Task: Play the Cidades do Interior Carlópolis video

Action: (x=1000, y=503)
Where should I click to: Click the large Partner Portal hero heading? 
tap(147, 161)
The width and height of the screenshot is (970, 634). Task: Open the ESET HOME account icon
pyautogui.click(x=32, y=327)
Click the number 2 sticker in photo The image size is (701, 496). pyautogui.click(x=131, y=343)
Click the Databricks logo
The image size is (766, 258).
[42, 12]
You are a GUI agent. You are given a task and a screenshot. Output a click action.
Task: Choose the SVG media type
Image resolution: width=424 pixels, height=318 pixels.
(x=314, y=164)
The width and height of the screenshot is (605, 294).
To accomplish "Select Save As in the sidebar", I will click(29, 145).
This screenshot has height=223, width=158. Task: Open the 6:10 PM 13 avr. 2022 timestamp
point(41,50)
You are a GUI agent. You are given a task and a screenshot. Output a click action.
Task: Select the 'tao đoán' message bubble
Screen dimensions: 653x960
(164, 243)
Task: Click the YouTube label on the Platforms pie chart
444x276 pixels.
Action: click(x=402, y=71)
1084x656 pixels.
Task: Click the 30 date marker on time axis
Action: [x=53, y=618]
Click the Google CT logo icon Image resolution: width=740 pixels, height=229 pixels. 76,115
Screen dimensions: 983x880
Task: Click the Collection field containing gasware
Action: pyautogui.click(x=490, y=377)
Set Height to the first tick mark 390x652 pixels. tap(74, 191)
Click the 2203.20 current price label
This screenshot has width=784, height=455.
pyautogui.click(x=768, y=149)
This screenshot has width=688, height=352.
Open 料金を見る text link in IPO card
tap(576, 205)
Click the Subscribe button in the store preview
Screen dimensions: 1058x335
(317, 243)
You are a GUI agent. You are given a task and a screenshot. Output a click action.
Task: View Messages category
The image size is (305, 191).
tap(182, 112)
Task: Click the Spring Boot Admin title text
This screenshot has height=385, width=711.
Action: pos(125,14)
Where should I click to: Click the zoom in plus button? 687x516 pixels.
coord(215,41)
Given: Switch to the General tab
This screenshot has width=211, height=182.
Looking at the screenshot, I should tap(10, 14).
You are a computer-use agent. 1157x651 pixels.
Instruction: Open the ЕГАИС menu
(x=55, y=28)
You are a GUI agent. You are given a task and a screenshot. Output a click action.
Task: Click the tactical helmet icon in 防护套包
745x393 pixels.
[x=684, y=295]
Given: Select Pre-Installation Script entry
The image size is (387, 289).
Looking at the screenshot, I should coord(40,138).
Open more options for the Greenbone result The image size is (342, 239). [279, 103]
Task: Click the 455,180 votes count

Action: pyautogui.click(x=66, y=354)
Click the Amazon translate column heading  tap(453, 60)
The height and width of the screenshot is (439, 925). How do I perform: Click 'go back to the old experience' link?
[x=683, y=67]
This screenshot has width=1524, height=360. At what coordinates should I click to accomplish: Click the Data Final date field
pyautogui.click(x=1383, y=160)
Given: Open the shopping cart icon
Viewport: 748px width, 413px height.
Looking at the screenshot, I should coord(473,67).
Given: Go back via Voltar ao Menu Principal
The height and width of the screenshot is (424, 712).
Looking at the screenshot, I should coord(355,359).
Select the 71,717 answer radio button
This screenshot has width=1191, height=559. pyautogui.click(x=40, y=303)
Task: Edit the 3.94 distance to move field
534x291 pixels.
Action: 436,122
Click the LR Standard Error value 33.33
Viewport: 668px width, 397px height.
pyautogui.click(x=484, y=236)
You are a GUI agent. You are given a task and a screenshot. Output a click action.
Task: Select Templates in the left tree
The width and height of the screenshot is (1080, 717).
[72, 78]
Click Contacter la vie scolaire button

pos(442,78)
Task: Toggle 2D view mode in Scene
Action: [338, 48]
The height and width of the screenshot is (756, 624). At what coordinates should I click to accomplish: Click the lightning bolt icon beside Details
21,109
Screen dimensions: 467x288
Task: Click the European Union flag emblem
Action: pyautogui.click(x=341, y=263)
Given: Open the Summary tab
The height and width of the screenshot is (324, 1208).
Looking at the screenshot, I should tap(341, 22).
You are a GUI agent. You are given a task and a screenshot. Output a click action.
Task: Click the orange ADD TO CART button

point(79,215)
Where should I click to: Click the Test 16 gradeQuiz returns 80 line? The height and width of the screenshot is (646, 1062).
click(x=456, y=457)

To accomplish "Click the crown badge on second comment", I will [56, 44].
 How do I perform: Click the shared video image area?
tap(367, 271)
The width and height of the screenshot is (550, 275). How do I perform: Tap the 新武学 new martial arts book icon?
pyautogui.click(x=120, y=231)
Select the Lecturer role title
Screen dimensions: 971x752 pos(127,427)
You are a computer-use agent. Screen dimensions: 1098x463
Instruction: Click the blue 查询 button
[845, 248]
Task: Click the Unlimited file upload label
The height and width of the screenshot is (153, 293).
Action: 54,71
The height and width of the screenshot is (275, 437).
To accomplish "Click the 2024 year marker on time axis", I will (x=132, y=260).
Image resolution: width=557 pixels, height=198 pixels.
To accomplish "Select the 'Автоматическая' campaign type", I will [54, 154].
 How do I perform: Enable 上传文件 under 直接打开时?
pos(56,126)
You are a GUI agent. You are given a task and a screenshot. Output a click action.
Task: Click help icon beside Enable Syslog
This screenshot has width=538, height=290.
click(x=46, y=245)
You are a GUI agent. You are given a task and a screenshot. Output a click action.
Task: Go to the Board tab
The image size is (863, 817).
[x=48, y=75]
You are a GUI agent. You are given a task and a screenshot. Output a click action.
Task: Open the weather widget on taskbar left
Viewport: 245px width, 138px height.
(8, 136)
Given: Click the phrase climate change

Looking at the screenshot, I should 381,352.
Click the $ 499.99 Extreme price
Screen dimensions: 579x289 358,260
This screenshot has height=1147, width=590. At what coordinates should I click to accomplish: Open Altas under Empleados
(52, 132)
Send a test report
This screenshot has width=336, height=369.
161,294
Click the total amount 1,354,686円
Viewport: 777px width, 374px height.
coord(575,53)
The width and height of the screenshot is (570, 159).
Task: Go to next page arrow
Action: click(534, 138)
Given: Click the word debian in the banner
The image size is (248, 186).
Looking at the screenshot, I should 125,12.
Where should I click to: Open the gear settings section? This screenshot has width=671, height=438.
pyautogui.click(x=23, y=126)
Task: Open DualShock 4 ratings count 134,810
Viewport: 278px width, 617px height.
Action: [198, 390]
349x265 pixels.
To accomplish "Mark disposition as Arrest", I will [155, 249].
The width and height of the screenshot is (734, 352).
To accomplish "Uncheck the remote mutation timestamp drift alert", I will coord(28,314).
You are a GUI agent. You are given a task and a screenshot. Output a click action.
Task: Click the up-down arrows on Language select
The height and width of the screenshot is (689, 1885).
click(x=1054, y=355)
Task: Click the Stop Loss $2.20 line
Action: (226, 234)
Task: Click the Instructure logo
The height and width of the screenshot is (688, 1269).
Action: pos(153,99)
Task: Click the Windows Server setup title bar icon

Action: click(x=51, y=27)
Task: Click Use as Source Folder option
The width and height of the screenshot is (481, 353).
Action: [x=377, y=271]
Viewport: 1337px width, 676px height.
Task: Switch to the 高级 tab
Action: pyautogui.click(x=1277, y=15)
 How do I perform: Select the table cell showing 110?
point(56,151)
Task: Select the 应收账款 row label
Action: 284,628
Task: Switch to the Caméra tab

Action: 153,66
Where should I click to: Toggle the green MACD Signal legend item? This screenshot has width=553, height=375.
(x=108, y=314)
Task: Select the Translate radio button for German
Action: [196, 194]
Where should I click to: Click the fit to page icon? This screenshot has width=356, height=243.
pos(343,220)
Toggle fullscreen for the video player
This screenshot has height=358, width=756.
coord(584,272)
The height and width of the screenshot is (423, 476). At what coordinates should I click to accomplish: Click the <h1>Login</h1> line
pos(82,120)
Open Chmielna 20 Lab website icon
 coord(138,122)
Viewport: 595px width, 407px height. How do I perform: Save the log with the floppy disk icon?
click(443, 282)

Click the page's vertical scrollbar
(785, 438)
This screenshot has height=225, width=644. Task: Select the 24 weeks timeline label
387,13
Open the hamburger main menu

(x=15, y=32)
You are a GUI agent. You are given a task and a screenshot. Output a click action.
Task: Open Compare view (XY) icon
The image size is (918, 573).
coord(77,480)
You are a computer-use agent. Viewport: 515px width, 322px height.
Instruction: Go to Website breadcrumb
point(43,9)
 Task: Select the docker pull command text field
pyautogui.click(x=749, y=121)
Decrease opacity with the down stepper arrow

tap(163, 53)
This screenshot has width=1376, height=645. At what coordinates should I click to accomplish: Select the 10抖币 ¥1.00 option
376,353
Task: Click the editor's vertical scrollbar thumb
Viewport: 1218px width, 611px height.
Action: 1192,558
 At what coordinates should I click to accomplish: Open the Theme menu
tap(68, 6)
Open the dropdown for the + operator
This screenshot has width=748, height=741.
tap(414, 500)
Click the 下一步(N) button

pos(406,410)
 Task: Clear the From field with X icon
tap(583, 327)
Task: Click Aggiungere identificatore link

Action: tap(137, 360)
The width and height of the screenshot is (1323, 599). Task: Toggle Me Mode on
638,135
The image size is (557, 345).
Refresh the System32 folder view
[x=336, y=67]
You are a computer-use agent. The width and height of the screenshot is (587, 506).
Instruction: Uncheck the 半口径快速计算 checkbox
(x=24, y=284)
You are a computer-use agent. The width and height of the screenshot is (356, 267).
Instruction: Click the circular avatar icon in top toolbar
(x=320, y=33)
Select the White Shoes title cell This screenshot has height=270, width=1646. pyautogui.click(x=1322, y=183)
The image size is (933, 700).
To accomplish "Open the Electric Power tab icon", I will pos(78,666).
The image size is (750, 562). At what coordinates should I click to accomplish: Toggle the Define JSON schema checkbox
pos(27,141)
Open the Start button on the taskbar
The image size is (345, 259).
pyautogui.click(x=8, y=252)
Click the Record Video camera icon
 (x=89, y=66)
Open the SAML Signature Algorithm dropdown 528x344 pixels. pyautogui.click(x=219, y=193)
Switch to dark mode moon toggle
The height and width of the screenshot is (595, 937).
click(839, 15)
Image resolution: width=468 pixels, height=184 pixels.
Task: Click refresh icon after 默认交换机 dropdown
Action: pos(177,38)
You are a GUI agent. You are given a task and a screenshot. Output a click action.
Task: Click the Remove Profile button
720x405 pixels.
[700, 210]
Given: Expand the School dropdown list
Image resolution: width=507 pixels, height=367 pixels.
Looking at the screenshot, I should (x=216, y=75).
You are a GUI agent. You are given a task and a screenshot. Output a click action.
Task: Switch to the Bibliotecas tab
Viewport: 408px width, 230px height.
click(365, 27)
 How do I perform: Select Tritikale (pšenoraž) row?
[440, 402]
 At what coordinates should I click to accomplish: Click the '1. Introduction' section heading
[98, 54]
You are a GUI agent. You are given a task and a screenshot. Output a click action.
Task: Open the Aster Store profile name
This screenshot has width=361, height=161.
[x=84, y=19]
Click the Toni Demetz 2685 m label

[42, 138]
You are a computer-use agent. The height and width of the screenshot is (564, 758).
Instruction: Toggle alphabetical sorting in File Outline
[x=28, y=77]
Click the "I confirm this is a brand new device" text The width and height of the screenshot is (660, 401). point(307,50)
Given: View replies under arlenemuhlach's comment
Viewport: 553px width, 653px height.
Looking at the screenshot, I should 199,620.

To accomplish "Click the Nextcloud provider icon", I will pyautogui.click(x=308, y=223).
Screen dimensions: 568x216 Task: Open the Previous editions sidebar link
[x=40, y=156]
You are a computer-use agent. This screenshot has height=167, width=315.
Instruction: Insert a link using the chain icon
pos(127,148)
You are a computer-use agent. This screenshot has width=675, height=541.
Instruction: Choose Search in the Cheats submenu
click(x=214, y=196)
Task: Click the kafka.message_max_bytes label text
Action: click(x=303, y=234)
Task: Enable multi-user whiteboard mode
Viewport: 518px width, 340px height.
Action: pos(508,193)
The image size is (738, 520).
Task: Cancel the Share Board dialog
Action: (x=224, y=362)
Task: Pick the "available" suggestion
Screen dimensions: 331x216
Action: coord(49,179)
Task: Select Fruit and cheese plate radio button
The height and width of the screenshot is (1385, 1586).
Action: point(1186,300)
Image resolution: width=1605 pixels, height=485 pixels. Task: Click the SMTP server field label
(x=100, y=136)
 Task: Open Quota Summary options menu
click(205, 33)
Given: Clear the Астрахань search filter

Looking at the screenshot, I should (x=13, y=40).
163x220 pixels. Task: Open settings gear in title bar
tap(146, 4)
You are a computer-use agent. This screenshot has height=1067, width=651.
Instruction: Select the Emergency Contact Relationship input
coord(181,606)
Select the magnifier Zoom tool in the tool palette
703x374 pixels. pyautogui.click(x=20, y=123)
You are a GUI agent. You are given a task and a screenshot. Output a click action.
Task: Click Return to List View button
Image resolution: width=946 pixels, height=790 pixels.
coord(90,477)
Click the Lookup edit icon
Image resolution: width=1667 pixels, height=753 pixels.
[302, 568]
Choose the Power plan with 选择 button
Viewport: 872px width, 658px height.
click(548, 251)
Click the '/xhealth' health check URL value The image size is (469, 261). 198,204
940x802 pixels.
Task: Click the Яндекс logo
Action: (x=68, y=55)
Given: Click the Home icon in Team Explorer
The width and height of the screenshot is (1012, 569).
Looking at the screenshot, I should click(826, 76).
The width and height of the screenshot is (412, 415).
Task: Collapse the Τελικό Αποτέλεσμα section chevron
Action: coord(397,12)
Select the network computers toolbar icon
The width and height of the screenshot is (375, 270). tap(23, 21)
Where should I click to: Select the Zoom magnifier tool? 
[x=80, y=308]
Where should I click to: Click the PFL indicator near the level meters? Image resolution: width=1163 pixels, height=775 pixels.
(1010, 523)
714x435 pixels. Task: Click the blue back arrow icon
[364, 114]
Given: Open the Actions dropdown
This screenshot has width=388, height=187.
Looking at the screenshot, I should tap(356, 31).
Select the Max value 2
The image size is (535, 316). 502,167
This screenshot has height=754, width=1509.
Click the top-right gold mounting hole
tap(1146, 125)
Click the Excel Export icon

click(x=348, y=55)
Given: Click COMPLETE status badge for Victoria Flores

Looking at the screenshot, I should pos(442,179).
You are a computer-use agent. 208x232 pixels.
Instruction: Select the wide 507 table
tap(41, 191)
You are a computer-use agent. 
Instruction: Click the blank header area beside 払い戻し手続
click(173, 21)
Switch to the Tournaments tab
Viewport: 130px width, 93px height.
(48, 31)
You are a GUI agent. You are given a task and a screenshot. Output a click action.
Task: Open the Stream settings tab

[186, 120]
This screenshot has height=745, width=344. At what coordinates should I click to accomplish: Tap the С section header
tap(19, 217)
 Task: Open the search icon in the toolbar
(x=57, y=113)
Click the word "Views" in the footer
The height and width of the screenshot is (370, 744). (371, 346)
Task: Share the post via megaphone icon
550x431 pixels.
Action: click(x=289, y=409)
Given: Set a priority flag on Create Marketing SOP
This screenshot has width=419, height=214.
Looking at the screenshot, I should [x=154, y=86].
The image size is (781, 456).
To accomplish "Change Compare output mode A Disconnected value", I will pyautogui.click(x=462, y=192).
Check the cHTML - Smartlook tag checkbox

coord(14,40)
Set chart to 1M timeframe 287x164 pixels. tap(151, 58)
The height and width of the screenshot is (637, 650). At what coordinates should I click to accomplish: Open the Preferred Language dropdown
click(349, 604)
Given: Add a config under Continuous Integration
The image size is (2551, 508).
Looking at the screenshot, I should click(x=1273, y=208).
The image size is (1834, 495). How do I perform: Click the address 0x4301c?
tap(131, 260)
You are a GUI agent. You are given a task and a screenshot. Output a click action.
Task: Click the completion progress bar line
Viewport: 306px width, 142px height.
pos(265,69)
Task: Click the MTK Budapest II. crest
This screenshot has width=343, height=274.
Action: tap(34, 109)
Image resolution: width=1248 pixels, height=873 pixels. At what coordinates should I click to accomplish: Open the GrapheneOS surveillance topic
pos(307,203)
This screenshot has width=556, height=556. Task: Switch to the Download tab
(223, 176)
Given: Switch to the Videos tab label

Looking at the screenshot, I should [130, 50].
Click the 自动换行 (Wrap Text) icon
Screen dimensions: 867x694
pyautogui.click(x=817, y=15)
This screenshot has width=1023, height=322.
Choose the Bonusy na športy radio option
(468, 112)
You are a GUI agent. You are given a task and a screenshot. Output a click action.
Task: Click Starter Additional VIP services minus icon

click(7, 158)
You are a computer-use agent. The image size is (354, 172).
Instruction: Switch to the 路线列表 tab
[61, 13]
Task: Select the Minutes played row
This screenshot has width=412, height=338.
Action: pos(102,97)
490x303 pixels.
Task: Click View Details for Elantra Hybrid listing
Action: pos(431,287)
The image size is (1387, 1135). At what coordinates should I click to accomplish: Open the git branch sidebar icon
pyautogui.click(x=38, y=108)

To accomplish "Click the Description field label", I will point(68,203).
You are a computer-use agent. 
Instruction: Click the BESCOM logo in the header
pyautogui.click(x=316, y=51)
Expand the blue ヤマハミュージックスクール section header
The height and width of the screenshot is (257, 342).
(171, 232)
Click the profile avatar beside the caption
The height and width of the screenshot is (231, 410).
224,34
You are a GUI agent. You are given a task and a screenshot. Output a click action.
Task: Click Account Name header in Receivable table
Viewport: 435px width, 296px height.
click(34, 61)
■ ■ ■ ■ ■
[Task description]
The range runs from the line with "At what coordinates should I click to accomplish: Click the '1." up to and including the line with "Given: View replies" in the listing above; please write out exactly those lines and nothing more.

[Completed exercise]
 At what coordinates should I click to accomplish: Click the '1. Introduction' section heading
[98, 54]
You are a GUI agent. You are given a task and a screenshot. Output a click action.
Task: Open the Aster Store profile name
This screenshot has width=361, height=161.
[x=84, y=19]
Click the Toni Demetz 2685 m label

[42, 138]
You are a computer-use agent. The height and width of the screenshot is (564, 758).
Instruction: Toggle alphabetical sorting in File Outline
[x=28, y=77]
Click the "I confirm this is a brand new device" text The width and height of the screenshot is (660, 401). point(307,50)
Given: View replies under arlenemuhlach's comment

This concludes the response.